Within the records, determine how many lines contain the word "green". Your reply must consist of that number only.

* _Stored dataset items_:
══════════
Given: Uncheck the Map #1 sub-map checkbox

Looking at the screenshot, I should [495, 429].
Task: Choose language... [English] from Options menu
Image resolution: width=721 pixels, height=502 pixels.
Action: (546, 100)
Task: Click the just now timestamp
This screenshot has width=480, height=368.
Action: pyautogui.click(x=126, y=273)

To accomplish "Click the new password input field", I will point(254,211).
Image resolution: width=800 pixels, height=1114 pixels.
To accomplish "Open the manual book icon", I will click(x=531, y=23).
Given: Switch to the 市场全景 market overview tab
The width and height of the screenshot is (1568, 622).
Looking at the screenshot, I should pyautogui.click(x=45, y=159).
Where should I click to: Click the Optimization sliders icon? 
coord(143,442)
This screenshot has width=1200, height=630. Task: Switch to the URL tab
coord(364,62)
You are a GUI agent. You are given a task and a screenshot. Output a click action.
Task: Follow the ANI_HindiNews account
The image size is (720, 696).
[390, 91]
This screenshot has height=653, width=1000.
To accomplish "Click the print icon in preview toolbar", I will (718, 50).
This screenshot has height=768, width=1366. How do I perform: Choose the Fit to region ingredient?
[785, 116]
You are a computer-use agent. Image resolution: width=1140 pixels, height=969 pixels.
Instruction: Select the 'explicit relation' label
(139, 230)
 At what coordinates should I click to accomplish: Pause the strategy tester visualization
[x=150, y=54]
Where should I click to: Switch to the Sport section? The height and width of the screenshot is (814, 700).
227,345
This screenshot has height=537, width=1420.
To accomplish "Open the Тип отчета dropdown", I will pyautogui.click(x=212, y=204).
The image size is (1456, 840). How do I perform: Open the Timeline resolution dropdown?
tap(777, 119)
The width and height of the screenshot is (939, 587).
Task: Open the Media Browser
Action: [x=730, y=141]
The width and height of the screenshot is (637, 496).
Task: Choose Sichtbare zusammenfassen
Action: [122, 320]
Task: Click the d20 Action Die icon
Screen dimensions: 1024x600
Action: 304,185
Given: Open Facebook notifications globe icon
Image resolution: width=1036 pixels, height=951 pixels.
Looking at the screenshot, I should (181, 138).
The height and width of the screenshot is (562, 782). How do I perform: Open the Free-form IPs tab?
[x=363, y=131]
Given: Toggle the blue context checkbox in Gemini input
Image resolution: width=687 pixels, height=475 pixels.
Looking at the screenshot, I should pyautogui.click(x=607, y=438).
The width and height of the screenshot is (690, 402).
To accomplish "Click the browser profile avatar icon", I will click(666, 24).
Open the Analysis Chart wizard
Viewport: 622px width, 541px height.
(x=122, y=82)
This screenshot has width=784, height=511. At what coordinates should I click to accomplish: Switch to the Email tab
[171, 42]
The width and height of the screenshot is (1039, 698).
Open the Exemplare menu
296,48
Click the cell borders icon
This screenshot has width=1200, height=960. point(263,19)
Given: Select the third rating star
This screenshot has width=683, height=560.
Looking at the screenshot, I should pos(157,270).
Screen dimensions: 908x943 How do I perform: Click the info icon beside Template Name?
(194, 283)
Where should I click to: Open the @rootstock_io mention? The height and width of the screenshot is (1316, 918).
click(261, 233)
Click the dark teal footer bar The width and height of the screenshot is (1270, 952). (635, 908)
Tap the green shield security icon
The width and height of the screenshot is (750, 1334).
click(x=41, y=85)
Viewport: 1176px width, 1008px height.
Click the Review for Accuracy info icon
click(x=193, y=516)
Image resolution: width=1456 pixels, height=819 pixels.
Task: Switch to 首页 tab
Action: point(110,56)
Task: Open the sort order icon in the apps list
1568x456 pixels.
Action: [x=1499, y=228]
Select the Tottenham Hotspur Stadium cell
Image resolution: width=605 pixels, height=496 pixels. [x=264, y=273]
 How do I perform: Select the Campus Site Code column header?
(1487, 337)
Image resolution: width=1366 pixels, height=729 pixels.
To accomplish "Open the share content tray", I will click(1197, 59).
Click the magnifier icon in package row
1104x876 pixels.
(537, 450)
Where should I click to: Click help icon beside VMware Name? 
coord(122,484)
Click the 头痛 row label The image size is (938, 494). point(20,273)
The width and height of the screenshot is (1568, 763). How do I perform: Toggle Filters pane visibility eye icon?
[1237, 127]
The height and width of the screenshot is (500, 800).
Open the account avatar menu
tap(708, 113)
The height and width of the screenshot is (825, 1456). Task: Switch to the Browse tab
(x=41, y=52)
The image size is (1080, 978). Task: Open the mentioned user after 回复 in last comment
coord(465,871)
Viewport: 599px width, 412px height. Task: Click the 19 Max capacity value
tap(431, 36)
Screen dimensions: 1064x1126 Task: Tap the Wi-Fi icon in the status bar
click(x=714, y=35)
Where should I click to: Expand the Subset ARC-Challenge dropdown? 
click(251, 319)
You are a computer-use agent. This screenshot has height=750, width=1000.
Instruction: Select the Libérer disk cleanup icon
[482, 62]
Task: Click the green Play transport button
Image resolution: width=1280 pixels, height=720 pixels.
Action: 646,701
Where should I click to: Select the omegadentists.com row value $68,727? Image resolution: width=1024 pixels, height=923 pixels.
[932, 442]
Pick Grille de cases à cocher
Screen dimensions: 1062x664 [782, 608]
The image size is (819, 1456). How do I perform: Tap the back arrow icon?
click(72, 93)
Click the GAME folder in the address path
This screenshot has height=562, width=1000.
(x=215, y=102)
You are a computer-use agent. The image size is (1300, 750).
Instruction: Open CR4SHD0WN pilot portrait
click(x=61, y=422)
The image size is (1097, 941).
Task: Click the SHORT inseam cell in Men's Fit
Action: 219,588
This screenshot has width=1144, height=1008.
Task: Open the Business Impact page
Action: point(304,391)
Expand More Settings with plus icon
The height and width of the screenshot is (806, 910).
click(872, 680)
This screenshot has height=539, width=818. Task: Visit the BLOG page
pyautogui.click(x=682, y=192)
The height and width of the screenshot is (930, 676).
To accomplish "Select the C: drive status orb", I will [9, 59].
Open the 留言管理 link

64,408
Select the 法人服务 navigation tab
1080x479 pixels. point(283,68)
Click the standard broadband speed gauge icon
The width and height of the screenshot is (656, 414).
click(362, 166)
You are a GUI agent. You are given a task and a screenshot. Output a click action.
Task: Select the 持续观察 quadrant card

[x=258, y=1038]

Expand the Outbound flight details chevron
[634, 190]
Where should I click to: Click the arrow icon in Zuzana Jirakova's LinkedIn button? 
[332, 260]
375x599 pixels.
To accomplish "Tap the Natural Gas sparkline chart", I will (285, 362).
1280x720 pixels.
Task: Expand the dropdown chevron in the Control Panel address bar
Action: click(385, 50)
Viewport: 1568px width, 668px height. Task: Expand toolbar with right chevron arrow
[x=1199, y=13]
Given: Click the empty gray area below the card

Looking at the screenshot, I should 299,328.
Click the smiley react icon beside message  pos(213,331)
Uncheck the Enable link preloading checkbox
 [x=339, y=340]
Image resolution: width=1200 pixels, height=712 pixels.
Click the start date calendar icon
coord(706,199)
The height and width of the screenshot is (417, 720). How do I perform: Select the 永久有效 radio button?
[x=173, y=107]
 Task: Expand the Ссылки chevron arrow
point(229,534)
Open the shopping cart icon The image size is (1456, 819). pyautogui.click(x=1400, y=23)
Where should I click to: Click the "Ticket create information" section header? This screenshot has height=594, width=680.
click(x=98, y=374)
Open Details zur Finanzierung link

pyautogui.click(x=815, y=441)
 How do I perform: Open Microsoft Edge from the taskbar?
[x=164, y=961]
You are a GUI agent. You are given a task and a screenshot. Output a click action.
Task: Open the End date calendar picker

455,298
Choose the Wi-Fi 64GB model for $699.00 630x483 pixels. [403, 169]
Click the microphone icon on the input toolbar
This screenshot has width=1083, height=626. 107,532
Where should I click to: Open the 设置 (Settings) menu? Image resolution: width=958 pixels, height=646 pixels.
══════════
* _Exercise response_:
2